→ **Job item**:
Which lines in the rows below contain the word "Please"? Pick out and copy each one, and treat case as significant.

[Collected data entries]

::::::

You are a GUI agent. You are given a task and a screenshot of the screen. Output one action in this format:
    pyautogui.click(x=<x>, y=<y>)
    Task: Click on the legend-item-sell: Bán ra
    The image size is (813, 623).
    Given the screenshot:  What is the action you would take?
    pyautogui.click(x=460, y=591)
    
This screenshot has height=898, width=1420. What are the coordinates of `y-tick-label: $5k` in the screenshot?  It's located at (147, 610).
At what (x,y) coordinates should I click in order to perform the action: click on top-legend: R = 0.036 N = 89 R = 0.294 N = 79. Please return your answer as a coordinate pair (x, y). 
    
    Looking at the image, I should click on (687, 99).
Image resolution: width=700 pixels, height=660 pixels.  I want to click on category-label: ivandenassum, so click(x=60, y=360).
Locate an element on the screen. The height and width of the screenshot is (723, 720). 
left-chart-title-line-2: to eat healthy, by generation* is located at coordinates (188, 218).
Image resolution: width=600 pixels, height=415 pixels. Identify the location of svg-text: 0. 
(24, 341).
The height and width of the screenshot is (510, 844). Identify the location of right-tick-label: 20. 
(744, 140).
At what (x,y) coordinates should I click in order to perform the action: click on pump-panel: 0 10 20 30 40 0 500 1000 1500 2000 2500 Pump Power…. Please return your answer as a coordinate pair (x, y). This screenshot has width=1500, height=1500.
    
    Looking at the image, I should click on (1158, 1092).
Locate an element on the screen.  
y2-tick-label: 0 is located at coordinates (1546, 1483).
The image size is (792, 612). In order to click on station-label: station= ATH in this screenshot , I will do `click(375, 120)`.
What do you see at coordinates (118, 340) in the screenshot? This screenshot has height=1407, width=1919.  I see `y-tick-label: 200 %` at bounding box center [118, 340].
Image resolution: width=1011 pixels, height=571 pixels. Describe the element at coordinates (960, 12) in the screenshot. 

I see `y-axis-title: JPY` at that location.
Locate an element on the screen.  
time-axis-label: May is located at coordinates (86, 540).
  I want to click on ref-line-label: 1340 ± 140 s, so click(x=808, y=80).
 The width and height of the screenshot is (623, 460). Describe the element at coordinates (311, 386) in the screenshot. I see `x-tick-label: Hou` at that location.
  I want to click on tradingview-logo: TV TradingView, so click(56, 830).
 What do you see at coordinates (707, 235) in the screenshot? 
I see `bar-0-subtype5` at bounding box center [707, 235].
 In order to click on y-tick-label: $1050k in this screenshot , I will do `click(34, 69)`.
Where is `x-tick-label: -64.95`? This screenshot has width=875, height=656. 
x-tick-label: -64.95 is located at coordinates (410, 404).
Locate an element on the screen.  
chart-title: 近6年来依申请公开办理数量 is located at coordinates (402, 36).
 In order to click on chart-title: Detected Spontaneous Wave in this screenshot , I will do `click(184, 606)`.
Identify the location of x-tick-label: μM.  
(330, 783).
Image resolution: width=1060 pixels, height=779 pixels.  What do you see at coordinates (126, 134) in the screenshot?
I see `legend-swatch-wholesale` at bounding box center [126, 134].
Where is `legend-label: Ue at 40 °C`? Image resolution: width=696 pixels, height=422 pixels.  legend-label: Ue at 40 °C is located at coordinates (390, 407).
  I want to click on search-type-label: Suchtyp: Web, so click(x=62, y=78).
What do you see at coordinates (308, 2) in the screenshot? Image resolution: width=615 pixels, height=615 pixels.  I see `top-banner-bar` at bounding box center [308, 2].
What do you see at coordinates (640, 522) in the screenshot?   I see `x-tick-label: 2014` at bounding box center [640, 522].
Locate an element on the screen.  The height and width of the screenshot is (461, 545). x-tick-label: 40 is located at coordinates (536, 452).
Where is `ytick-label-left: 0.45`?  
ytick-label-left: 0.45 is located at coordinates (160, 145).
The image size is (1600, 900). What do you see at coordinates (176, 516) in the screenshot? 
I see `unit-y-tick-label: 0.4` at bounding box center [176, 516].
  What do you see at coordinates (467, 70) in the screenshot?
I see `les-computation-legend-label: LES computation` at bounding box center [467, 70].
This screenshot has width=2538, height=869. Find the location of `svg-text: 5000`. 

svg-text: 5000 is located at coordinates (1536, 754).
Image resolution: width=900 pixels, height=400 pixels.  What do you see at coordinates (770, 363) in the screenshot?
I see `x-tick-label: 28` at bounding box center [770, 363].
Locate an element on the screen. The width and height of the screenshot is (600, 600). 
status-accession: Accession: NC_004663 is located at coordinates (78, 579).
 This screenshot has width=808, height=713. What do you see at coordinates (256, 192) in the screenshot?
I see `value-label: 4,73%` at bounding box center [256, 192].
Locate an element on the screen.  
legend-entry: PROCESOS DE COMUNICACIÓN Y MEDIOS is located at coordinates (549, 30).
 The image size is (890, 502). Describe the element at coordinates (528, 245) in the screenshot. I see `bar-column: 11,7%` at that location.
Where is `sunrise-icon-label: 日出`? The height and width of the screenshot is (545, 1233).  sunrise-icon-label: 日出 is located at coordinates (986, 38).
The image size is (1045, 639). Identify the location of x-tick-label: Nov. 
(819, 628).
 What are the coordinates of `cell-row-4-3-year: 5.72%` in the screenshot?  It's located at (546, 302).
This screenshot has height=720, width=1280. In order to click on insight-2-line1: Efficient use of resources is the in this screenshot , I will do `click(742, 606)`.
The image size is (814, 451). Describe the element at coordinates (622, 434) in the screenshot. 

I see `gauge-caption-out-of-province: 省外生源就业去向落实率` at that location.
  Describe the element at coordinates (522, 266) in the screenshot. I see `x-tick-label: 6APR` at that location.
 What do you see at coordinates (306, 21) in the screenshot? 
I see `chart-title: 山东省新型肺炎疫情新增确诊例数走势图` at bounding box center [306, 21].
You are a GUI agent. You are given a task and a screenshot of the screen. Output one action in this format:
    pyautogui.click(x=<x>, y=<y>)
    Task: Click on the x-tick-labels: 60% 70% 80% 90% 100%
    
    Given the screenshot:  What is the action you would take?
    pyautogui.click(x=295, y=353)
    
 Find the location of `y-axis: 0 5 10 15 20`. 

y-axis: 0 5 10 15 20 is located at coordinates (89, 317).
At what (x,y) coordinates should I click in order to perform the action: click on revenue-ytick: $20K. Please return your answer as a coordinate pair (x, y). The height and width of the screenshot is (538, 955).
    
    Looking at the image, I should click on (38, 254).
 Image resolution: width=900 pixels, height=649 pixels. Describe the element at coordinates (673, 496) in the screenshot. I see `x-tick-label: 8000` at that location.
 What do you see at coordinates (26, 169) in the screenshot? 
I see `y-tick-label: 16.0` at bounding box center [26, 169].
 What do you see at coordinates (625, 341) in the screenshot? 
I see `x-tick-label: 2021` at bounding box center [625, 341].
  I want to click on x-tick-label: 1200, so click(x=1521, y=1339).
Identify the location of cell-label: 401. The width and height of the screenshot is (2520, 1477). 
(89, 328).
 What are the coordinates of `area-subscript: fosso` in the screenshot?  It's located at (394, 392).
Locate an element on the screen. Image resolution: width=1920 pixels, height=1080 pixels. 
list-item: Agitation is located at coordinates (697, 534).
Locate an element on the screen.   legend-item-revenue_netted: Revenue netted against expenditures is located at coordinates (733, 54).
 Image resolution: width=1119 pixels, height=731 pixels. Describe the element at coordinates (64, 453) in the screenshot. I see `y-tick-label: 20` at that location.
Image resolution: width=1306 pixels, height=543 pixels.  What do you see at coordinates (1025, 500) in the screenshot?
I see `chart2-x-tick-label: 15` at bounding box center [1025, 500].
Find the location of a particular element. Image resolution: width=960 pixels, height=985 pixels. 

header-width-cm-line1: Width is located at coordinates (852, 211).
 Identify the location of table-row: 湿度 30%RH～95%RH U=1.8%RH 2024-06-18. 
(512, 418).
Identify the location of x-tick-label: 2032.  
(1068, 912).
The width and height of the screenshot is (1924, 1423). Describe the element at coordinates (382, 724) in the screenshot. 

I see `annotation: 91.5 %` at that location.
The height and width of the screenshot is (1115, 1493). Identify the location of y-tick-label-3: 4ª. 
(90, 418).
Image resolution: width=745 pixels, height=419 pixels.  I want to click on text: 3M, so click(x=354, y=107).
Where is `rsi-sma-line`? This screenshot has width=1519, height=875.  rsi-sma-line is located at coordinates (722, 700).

::::::

→ **Response area**:
At what (x,y) coordinates should I click in order to perform the action: click on top-legend: R = 0.036 N = 89 R = 0.294 N = 79. Please return your answer as a coordinate pair (x, y). 
At what (x,y) coordinates should I click in order to perform the action: click on pump-panel: 0 10 20 30 40 0 500 1000 1500 2000 2500 Pump Power…. Please return your answer as a coordinate pair (x, y). This screenshot has width=1500, height=1500.
At what (x,y) coordinates should I click in order to perform the action: click on revenue-ytick: $20K. Please return your answer as a coordinate pair (x, y). The height and width of the screenshot is (538, 955).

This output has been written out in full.